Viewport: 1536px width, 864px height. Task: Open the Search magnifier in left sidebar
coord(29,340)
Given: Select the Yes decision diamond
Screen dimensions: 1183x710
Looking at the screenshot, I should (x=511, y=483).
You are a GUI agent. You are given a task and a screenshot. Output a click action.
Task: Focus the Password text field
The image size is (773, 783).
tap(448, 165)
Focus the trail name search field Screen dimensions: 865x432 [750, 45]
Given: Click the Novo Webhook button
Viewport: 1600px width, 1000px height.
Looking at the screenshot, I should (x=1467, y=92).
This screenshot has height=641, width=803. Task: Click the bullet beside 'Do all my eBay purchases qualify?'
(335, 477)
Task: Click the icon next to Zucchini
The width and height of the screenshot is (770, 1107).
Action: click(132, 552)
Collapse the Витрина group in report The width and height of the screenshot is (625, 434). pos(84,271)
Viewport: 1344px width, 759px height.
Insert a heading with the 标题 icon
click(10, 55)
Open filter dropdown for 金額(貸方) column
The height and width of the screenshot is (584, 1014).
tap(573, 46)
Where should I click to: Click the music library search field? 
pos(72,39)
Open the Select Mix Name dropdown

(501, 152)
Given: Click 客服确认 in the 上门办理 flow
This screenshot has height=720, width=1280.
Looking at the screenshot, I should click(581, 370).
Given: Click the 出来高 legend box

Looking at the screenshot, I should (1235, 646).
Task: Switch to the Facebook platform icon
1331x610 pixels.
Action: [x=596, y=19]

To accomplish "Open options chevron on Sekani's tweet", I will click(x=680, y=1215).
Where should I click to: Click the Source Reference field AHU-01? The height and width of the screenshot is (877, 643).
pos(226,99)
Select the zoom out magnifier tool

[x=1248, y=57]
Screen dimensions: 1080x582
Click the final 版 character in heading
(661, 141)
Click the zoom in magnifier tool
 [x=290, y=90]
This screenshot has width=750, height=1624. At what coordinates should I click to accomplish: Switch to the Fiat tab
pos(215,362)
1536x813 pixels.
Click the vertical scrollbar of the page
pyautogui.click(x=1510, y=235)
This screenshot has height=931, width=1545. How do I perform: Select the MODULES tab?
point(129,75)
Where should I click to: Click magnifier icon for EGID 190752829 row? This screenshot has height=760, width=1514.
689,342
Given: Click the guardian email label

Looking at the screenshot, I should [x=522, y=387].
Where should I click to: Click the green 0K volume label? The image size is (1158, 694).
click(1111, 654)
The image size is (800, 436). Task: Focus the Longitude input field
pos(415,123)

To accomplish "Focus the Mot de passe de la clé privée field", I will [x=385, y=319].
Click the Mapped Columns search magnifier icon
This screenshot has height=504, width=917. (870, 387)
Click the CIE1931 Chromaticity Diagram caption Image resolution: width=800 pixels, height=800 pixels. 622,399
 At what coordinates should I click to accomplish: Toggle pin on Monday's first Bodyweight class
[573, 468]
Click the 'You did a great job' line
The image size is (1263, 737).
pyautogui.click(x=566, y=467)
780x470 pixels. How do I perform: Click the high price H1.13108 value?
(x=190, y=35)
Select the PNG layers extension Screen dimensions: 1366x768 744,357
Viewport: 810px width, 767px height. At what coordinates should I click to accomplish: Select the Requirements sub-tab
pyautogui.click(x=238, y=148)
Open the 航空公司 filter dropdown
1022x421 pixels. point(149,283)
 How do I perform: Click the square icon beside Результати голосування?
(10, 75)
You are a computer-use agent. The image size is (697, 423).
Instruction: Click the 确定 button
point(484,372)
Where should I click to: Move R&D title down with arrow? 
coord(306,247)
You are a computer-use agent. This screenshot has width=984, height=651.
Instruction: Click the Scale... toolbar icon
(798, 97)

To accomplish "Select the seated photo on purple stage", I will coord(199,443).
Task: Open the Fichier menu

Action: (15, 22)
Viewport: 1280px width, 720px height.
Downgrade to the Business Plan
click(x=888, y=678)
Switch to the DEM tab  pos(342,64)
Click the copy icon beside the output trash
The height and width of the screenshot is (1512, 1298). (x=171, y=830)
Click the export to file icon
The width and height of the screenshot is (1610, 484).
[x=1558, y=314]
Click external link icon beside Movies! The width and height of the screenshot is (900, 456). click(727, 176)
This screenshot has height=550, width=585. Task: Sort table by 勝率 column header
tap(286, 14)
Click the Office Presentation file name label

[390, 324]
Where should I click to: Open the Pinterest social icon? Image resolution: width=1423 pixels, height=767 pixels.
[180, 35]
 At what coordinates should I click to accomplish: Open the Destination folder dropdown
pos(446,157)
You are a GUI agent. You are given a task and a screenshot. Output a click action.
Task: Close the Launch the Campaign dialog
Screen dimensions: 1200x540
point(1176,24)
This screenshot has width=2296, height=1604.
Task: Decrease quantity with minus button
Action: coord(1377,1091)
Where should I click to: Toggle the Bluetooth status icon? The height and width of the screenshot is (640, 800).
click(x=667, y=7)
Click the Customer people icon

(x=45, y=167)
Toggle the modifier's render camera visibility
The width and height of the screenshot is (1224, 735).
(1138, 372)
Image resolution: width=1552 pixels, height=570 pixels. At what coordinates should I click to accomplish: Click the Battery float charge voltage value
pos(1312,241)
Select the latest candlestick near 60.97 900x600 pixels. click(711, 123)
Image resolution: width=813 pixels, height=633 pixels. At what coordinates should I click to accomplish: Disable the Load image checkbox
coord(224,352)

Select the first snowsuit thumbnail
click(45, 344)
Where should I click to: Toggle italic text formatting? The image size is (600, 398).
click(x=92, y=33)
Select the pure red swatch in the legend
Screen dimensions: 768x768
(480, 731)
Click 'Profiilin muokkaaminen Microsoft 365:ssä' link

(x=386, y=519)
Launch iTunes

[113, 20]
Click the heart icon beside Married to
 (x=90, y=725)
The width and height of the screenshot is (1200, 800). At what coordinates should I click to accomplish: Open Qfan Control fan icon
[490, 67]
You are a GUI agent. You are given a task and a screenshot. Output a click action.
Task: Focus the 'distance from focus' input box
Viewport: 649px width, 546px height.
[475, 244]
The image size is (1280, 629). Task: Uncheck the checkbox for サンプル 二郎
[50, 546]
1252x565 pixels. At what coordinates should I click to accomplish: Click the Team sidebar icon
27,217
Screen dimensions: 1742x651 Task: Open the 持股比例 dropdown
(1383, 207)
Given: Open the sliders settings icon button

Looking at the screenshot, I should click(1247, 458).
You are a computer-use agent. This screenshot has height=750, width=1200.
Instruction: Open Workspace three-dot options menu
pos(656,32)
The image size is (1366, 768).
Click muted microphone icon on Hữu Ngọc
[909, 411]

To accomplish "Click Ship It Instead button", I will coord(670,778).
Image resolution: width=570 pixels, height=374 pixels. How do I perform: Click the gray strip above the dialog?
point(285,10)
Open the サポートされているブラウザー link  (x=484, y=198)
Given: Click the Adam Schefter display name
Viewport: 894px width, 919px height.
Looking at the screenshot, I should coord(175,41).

## Task statement
Restate every entry word for word.

## Exercise output
Viewport: 1536px width, 864px height. Task: Open the Search magnifier in left sidebar
coord(29,340)
Given: Select the Yes decision diamond
Screen dimensions: 1183x710
Looking at the screenshot, I should (x=511, y=483).
You are a GUI agent. You are given a task and a screenshot. Output a click action.
Task: Focus the Password text field
The image size is (773, 783).
tap(448, 165)
Focus the trail name search field Screen dimensions: 865x432 [750, 45]
Given: Click the Novo Webhook button
Viewport: 1600px width, 1000px height.
Looking at the screenshot, I should (x=1467, y=92).
This screenshot has height=641, width=803. Task: Click the bullet beside 'Do all my eBay purchases qualify?'
(335, 477)
Task: Click the icon next to Zucchini
The width and height of the screenshot is (770, 1107).
Action: click(132, 552)
Collapse the Витрина group in report The width and height of the screenshot is (625, 434). pos(84,271)
Viewport: 1344px width, 759px height.
Insert a heading with the 标题 icon
click(10, 55)
Open filter dropdown for 金額(貸方) column
The height and width of the screenshot is (584, 1014).
tap(573, 46)
Where should I click to: Click the music library search field? 
pos(72,39)
Open the Select Mix Name dropdown

(501, 152)
Given: Click 客服确认 in the 上门办理 flow
This screenshot has height=720, width=1280.
Looking at the screenshot, I should click(581, 370).
Given: Click the 出来高 legend box

Looking at the screenshot, I should (1235, 646).
Task: Switch to the Facebook platform icon
1331x610 pixels.
Action: [x=596, y=19]

To accomplish "Open options chevron on Sekani's tweet", I will click(x=680, y=1215).
Where should I click to: Click the Source Reference field AHU-01? The height and width of the screenshot is (877, 643).
pos(226,99)
Select the zoom out magnifier tool

[x=1248, y=57]
Screen dimensions: 1080x582
Click the final 版 character in heading
(661, 141)
Click the zoom in magnifier tool
 [x=290, y=90]
This screenshot has width=750, height=1624. At what coordinates should I click to accomplish: Switch to the Fiat tab
pos(215,362)
1536x813 pixels.
Click the vertical scrollbar of the page
pyautogui.click(x=1510, y=235)
This screenshot has height=931, width=1545. How do I perform: Select the MODULES tab?
point(129,75)
Where should I click to: Click magnifier icon for EGID 190752829 row? This screenshot has height=760, width=1514.
689,342
Given: Click the guardian email label

Looking at the screenshot, I should [x=522, y=387].
Where should I click to: Click the green 0K volume label? The image size is (1158, 694).
click(1111, 654)
The image size is (800, 436). Task: Focus the Longitude input field
pos(415,123)

To accomplish "Focus the Mot de passe de la clé privée field", I will [x=385, y=319].
Click the Mapped Columns search magnifier icon
This screenshot has height=504, width=917. (870, 387)
Click the CIE1931 Chromaticity Diagram caption Image resolution: width=800 pixels, height=800 pixels. 622,399
 At what coordinates should I click to accomplish: Toggle pin on Monday's first Bodyweight class
[573, 468]
Click the 'You did a great job' line
The image size is (1263, 737).
pyautogui.click(x=566, y=467)
780x470 pixels. How do I perform: Click the high price H1.13108 value?
(x=190, y=35)
Select the PNG layers extension Screen dimensions: 1366x768 744,357
Viewport: 810px width, 767px height. At what coordinates should I click to accomplish: Select the Requirements sub-tab
pyautogui.click(x=238, y=148)
Open the 航空公司 filter dropdown
1022x421 pixels. point(149,283)
 How do I perform: Click the square icon beside Результати голосування?
(10, 75)
You are a computer-use agent. The image size is (697, 423).
Instruction: Click the 确定 button
point(484,372)
Where should I click to: Move R&D title down with arrow? 
coord(306,247)
You are a computer-use agent. This screenshot has width=984, height=651.
Instruction: Click the Scale... toolbar icon
(798, 97)

To accomplish "Select the seated photo on purple stage", I will coord(199,443).
Task: Open the Fichier menu

Action: (15, 22)
Viewport: 1280px width, 720px height.
Downgrade to the Business Plan
click(x=888, y=678)
Switch to the DEM tab  pos(342,64)
Click the copy icon beside the output trash
The height and width of the screenshot is (1512, 1298). (x=171, y=830)
Click the export to file icon
The width and height of the screenshot is (1610, 484).
[x=1558, y=314]
Click external link icon beside Movies! The width and height of the screenshot is (900, 456). click(727, 176)
This screenshot has height=550, width=585. Task: Sort table by 勝率 column header
tap(286, 14)
Click the Office Presentation file name label

[390, 324]
Where should I click to: Open the Pinterest social icon? Image resolution: width=1423 pixels, height=767 pixels.
[180, 35]
 At what coordinates should I click to accomplish: Open the Destination folder dropdown
pos(446,157)
You are a GUI agent. You are given a task and a screenshot. Output a click action.
Task: Close the Launch the Campaign dialog
Screen dimensions: 1200x540
point(1176,24)
This screenshot has width=2296, height=1604.
Task: Decrease quantity with minus button
Action: coord(1377,1091)
Where should I click to: Toggle the Bluetooth status icon? The height and width of the screenshot is (640, 800).
click(x=667, y=7)
Click the Customer people icon

(x=45, y=167)
Toggle the modifier's render camera visibility
The width and height of the screenshot is (1224, 735).
(1138, 372)
Image resolution: width=1552 pixels, height=570 pixels. At what coordinates should I click to accomplish: Click the Battery float charge voltage value
pos(1312,241)
Select the latest candlestick near 60.97 900x600 pixels. click(711, 123)
Image resolution: width=813 pixels, height=633 pixels. At what coordinates should I click to accomplish: Disable the Load image checkbox
coord(224,352)

Select the first snowsuit thumbnail
click(45, 344)
Where should I click to: Toggle italic text formatting? The image size is (600, 398).
click(x=92, y=33)
Select the pure red swatch in the legend
Screen dimensions: 768x768
(480, 731)
Click 'Profiilin muokkaaminen Microsoft 365:ssä' link

(x=386, y=519)
Launch iTunes

[113, 20]
Click the heart icon beside Married to
 (x=90, y=725)
The width and height of the screenshot is (1200, 800). At what coordinates should I click to accomplish: Open Qfan Control fan icon
[490, 67]
You are a GUI agent. You are given a task and a screenshot. Output a click action.
Task: Focus the 'distance from focus' input box
Viewport: 649px width, 546px height.
[475, 244]
The image size is (1280, 629). Task: Uncheck the checkbox for サンプル 二郎
[50, 546]
1252x565 pixels. At what coordinates should I click to accomplish: Click the Team sidebar icon
27,217
Screen dimensions: 1742x651 Task: Open the 持股比例 dropdown
(1383, 207)
Given: Open the sliders settings icon button

Looking at the screenshot, I should click(1247, 458).
You are a computer-use agent. This screenshot has height=750, width=1200.
Instruction: Open Workspace three-dot options menu
pos(656,32)
The image size is (1366, 768).
Click muted microphone icon on Hữu Ngọc
[909, 411]

To accomplish "Click Ship It Instead button", I will coord(670,778).
Image resolution: width=570 pixels, height=374 pixels. How do I perform: Click the gray strip above the dialog?
point(285,10)
Open the サポートされているブラウザー link  (x=484, y=198)
Given: Click the Adam Schefter display name
Viewport: 894px width, 919px height.
Looking at the screenshot, I should coord(175,41).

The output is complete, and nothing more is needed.